Task instructions: Please return only the lines from the one holding "Select the Effort Sum channel label" through the one holding "Task: Click the Tuo JSON button", exactly as they appear in the records below, both ends included.

---------- Data shown

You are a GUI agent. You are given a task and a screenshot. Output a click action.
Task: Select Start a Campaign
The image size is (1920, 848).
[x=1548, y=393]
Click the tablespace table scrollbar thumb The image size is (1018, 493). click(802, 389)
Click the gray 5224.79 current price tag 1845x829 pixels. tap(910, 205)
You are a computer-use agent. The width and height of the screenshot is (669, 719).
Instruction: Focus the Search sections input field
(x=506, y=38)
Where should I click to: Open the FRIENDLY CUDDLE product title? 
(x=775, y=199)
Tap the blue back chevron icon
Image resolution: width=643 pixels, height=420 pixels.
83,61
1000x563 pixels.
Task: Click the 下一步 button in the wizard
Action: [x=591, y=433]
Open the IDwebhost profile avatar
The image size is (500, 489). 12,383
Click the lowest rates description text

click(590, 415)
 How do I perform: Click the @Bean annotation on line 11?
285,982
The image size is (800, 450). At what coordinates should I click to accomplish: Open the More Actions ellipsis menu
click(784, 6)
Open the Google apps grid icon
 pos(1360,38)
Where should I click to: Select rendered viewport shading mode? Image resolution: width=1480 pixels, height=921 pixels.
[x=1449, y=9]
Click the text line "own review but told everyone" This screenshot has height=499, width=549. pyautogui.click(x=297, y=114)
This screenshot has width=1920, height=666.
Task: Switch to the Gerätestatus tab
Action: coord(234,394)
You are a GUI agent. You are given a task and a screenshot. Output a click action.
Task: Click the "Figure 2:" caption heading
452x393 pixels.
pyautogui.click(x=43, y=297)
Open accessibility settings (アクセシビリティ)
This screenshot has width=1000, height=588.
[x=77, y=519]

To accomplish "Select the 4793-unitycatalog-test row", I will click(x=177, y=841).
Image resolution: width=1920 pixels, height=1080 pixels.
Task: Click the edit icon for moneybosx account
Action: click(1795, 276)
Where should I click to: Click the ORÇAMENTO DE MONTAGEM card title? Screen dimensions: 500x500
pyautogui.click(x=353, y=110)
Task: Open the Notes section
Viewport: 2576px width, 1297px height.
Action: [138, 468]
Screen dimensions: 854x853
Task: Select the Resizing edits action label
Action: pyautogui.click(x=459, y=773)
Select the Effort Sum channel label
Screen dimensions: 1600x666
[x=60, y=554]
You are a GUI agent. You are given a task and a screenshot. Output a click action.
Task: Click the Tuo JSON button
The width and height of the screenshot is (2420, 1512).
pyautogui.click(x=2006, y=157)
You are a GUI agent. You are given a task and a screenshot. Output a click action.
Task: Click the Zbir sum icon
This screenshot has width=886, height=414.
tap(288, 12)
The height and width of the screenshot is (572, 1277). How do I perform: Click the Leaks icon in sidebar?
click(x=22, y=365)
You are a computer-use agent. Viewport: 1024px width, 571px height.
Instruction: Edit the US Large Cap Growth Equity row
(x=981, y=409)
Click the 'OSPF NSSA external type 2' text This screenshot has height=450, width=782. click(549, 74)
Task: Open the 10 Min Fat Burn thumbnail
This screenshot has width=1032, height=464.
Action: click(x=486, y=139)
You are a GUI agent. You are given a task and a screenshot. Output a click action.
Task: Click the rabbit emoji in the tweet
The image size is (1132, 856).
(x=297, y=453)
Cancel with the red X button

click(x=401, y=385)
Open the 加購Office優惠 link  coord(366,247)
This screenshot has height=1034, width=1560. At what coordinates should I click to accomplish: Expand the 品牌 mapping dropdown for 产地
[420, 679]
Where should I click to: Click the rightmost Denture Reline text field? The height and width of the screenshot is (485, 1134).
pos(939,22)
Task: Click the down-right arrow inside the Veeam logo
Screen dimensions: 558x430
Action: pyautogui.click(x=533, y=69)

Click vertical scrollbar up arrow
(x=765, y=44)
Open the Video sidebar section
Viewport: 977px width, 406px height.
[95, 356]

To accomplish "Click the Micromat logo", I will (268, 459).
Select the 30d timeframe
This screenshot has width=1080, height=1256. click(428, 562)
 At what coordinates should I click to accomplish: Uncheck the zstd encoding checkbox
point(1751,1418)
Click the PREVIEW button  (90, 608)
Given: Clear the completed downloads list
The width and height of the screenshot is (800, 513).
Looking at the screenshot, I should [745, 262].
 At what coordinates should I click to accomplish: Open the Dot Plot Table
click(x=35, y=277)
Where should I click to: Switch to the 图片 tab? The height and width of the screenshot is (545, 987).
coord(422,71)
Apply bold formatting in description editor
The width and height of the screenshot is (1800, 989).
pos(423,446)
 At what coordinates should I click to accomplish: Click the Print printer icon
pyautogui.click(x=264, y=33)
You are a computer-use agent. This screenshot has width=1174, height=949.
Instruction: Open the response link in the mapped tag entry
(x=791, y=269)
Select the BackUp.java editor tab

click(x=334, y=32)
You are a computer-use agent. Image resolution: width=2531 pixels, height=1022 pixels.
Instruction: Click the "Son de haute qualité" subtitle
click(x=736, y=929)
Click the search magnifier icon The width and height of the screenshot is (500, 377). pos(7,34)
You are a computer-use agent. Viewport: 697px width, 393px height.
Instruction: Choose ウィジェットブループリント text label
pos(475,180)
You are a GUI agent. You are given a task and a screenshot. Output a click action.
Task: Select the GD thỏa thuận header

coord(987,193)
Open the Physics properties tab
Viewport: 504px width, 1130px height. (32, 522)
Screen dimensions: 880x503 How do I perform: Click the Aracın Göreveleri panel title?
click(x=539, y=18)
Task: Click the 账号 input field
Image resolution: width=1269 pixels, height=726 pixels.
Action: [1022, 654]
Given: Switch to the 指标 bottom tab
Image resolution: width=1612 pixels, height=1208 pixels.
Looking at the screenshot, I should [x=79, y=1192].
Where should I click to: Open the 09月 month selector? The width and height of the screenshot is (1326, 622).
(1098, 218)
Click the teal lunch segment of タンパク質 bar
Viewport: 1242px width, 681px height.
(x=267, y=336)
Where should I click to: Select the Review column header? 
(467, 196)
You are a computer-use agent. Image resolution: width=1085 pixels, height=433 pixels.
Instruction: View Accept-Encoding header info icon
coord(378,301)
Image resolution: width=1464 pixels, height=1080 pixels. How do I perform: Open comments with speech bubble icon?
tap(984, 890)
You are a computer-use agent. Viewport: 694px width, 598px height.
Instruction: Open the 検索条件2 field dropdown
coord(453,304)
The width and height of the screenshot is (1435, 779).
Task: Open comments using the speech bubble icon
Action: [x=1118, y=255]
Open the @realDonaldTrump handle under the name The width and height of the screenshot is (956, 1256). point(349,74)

--------------------

Solution to this exercise:
Select the Effort Sum channel label
Screen dimensions: 1600x666
[x=60, y=554]
You are a GUI agent. You are given a task and a screenshot. Output a click action.
Task: Click the Tuo JSON button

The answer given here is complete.